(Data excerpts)

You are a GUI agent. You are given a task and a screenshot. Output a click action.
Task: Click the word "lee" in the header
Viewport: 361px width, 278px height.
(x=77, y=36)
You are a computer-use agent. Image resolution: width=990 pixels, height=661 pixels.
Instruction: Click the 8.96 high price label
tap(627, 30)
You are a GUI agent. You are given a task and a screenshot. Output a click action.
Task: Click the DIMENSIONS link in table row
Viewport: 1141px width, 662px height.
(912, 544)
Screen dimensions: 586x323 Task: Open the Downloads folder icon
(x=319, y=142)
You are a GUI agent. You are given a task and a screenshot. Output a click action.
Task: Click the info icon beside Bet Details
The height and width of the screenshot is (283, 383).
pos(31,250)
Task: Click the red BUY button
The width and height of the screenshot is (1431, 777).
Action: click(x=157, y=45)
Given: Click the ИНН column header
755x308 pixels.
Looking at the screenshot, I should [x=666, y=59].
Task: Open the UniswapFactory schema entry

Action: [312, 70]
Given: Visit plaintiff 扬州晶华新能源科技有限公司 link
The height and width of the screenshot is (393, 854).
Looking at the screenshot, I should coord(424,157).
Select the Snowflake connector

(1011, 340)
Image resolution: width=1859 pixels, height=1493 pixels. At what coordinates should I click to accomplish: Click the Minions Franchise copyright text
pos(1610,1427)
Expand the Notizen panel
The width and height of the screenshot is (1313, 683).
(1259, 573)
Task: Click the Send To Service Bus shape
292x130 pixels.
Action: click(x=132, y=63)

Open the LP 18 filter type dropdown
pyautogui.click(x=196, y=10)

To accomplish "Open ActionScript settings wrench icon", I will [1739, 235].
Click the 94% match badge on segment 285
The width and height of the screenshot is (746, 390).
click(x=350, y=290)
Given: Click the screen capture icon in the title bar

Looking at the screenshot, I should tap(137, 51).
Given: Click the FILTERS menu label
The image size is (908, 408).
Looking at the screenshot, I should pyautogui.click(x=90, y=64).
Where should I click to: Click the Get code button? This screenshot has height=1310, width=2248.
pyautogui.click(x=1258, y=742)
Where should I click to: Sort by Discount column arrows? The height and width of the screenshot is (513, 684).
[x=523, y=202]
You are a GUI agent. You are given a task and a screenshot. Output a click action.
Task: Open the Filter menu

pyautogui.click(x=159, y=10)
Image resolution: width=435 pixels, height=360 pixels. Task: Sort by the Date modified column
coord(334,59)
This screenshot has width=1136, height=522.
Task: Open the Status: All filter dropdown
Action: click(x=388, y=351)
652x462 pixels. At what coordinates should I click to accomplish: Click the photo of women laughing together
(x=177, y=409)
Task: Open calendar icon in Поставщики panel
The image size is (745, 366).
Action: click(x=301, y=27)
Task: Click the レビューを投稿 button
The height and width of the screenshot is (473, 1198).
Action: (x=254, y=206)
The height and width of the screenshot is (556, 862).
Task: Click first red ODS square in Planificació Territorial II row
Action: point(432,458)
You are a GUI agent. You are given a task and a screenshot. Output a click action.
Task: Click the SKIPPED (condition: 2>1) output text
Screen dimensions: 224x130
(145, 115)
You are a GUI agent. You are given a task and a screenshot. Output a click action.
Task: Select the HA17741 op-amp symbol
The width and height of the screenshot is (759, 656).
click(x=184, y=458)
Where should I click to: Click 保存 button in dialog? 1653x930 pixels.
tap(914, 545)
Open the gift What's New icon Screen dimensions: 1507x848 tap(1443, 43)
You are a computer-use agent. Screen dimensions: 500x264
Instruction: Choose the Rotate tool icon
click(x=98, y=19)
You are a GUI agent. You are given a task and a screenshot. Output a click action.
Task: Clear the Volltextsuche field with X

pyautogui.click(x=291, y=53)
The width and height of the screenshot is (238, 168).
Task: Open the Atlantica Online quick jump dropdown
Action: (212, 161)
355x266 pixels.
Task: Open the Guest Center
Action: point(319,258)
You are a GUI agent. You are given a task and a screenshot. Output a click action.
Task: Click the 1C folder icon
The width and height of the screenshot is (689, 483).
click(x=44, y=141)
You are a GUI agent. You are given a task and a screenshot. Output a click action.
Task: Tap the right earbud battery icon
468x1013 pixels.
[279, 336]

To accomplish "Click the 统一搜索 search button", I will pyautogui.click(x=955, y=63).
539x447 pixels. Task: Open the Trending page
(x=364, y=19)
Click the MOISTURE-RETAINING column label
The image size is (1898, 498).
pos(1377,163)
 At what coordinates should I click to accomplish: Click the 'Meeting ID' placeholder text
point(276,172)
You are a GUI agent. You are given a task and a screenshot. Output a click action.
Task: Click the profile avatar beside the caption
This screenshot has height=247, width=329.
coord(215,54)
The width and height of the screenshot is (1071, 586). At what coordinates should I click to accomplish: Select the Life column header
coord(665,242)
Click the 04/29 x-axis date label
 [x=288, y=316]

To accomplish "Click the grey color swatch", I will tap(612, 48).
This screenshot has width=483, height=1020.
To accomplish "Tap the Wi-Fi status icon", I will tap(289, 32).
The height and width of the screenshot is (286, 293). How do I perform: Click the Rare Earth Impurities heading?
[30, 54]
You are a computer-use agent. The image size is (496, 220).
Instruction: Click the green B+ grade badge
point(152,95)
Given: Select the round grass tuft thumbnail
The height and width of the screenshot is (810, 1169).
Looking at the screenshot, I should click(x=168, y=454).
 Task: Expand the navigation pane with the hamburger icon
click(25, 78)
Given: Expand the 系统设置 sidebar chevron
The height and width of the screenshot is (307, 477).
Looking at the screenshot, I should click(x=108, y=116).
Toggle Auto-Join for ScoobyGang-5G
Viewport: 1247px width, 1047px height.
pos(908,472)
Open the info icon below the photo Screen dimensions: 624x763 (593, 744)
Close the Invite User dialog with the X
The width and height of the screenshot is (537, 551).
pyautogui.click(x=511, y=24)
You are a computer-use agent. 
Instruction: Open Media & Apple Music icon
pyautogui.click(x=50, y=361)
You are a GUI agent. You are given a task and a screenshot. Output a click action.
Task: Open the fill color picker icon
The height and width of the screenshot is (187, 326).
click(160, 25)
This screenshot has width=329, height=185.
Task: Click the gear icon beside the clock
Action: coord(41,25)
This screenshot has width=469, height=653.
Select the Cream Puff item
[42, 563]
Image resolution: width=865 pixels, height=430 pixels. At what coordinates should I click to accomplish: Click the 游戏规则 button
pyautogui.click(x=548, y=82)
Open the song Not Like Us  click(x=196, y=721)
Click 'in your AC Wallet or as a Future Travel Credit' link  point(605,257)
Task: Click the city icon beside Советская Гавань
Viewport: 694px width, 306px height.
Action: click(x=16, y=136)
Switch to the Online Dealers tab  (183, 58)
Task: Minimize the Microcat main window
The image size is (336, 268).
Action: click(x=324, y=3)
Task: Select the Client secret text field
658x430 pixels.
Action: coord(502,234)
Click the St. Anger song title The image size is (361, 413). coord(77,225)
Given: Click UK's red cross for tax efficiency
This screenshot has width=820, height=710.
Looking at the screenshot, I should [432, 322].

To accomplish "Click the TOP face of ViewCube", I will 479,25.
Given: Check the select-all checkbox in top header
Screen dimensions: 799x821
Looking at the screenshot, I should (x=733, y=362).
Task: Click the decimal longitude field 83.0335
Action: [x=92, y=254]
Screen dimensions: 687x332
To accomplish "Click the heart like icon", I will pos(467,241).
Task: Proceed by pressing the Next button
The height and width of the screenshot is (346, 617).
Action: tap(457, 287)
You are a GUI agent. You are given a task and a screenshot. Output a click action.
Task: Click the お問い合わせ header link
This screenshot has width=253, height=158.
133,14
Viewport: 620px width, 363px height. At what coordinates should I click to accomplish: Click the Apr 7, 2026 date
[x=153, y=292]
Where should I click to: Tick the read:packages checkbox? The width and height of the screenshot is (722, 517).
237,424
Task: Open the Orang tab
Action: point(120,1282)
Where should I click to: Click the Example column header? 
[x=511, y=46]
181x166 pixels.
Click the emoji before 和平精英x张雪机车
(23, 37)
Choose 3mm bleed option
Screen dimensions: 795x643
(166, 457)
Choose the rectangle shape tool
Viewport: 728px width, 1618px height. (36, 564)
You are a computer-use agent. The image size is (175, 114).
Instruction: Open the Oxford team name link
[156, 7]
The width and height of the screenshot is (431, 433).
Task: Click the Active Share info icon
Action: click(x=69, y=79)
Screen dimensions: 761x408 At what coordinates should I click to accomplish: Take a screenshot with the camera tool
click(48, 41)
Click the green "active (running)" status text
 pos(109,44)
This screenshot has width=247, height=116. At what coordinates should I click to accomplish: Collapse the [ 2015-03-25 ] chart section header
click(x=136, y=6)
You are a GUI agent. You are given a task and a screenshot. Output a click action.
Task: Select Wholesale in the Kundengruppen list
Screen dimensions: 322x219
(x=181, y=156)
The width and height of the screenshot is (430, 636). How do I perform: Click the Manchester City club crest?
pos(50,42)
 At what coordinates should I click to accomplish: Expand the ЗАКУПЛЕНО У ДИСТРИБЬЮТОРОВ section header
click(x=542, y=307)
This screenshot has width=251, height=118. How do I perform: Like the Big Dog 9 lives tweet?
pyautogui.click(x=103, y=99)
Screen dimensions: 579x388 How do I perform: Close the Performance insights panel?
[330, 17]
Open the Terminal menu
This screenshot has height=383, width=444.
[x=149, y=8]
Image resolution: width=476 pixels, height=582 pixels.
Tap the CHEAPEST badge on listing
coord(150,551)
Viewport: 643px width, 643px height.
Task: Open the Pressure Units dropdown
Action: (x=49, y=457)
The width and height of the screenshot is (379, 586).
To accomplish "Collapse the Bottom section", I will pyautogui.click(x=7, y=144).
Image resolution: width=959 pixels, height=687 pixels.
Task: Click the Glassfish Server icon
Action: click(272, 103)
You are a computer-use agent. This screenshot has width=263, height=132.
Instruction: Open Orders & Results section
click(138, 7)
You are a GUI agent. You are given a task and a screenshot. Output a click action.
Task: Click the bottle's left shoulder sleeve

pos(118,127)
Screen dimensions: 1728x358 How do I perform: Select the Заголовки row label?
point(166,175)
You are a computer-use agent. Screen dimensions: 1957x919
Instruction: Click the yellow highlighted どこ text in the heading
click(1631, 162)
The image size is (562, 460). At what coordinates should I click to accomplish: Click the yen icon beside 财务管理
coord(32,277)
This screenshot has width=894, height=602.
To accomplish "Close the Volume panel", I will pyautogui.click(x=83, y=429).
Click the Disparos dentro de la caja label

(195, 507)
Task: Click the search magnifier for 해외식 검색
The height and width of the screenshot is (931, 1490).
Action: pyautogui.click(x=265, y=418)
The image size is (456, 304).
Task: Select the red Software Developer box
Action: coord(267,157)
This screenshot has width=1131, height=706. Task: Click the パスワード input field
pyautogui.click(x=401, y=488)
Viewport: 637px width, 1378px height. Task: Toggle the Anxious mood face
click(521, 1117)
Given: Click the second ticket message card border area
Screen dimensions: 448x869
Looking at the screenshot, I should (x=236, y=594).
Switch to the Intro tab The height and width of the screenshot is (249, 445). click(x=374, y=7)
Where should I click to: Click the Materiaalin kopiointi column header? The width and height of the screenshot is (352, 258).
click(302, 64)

* [Exercise brief]:
Across the data above, how many lines contain the string "computer"? Reply with the number and nothing else.

* [Written response]:
7